Grace et al in a review of ANZDATA listed patients starting dial

Grace et al. in a review of ANZDATA listed patients starting dialysis between 2000 and 2010 found only 7% of postcodes outside of major ALK inhibitor cities were in the most advantaged quartile, compared with 54% of postcodes within major cities[9] Gray et al. in a similar review of non-indigenous patients on dialysis on found significant differences in disease burden between major capitals (MC), inner remote (IM), outer remote (OM) and very remote (VR) areas – Figure 2.[10] Patients want to be treated close to where they reside to avoid the cost of travel and dislocation involved in visiting metropolitan based clinics.

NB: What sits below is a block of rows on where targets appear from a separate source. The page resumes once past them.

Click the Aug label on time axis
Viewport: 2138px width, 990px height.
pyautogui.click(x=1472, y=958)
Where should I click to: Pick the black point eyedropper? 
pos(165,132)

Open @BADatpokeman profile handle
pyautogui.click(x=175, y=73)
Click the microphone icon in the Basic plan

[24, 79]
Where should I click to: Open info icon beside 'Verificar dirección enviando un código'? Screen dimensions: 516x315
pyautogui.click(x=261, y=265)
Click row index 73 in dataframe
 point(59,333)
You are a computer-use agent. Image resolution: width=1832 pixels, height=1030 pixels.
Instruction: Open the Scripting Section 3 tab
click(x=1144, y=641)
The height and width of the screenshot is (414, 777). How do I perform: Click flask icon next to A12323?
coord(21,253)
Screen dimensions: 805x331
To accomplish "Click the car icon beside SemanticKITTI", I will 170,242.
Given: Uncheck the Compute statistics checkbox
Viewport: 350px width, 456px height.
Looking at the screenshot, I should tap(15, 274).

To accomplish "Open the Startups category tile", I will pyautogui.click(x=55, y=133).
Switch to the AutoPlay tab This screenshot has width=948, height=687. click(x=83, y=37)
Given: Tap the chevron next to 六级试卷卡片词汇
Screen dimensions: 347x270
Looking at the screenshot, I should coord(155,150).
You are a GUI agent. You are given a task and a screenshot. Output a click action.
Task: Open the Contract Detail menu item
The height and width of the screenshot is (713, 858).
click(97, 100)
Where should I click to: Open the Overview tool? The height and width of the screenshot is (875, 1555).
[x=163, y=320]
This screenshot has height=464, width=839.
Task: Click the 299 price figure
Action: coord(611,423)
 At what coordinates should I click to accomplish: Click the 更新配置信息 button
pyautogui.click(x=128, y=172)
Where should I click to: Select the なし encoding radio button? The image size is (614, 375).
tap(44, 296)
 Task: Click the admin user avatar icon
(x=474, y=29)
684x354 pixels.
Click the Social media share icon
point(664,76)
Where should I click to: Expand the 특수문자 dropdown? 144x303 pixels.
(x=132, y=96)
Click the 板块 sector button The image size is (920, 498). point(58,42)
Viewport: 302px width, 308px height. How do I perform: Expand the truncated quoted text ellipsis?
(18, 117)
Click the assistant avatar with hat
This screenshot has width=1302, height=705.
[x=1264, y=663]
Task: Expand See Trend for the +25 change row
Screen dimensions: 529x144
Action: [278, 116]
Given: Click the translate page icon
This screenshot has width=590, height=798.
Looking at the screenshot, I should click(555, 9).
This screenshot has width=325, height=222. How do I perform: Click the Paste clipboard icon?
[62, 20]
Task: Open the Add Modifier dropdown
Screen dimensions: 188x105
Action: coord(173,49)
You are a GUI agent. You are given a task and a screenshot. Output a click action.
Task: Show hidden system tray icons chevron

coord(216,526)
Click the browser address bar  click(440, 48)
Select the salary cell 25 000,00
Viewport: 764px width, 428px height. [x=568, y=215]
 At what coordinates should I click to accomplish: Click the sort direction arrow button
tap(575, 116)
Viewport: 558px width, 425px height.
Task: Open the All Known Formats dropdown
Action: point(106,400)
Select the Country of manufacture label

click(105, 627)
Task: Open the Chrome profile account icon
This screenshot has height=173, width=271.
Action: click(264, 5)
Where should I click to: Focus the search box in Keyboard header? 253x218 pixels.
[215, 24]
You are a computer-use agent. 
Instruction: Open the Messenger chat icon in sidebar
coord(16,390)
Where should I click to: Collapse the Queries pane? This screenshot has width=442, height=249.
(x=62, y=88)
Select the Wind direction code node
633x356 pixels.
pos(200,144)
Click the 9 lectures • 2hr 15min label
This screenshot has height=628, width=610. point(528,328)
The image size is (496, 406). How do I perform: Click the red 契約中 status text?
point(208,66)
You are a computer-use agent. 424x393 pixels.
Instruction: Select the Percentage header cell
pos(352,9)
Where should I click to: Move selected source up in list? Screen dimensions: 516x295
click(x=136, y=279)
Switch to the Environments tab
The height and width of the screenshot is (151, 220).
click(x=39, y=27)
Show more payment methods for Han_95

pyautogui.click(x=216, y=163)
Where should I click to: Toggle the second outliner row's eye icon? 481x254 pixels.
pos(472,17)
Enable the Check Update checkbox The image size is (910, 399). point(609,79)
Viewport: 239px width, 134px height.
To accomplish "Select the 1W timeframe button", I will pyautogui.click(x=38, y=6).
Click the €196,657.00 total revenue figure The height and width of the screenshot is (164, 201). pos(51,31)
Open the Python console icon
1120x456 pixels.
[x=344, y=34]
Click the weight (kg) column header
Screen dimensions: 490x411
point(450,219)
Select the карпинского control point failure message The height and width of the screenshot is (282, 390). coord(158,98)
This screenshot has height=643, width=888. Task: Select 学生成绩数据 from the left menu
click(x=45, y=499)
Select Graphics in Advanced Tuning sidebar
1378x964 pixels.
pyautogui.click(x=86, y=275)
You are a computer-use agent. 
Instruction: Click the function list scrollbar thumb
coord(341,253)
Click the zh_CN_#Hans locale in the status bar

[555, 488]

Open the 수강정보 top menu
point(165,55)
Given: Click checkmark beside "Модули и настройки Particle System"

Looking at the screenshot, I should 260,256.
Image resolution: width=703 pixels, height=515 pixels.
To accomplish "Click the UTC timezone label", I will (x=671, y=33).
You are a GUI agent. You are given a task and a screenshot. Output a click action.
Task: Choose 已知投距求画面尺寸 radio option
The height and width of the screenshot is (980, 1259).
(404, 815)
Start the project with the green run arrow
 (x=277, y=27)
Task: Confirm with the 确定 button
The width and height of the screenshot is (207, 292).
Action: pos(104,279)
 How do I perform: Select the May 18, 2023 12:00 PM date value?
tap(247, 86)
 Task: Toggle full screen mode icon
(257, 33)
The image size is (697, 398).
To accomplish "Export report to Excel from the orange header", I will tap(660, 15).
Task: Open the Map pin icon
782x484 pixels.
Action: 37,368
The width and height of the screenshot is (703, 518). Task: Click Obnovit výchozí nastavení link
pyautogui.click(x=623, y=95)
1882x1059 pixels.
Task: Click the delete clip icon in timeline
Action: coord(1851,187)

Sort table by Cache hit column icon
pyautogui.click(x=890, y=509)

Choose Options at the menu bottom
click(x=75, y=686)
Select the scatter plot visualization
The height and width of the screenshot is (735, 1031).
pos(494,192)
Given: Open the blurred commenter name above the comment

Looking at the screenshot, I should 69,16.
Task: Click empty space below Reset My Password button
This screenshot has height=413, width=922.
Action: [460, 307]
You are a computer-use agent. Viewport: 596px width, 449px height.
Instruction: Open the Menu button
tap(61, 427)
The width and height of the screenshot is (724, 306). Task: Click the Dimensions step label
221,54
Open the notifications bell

The implementation of renal palliative/supportive care services in rural areas requires a different model to metropolitan areas if these patients are to have the same standard of care as those in metropolitan areas. General practitioners and renal physicians tend to refer on the basis of previous personal exposure. Providing specialist renal palliative/supportive

care services will need to involve some on the ground outreach services to gain the trust and respect of the local physicians. Any model will need to enhance contact between palliative care services and local physicians. A ‘move aside while we show you how it is done in the city’ approach is unlikely to be successful. The knowledge base for renal palliative EMD 1214063 order care will need to be outsourced to the local physicians, GPs, and palliative care nurses to enhance patient care. Given that it is unlikely that rural units will have specialist renal palliative /supportive expertise on site the DNT committee supports the concept of a hub and spoke model of care to provide equity of service in all rural and remote areas.

This implies that metropolitan palliative care services will have a responsibility to provide outreach services and will need adequate resources. The same model is used to provide transplant services successfully in rural areas and not only allows rural patients to access these services locally but provides up skilling of the local workforce. Developments in information technology such as telemedicine are possible solutions to some of the problems associated with distance and isolation. The current Medicare selleck kinase inhibitor rebate for consultations by videoconferencing should promote and compensate set up costs. This can be easily performed with currently available technology including Skype. There is a potential role for web based on going education for rural renal physicians and palliative care physicians in renal supportive care. This could potentially involve cased based scenarios in a chat room environment. A model currently working in the New England Area involves having a local supportive care nurse who is experienced in dialysis assess all patients referred to the service. Referrals can be from nursing colleagues, GPs, allied health workers and renal physicians.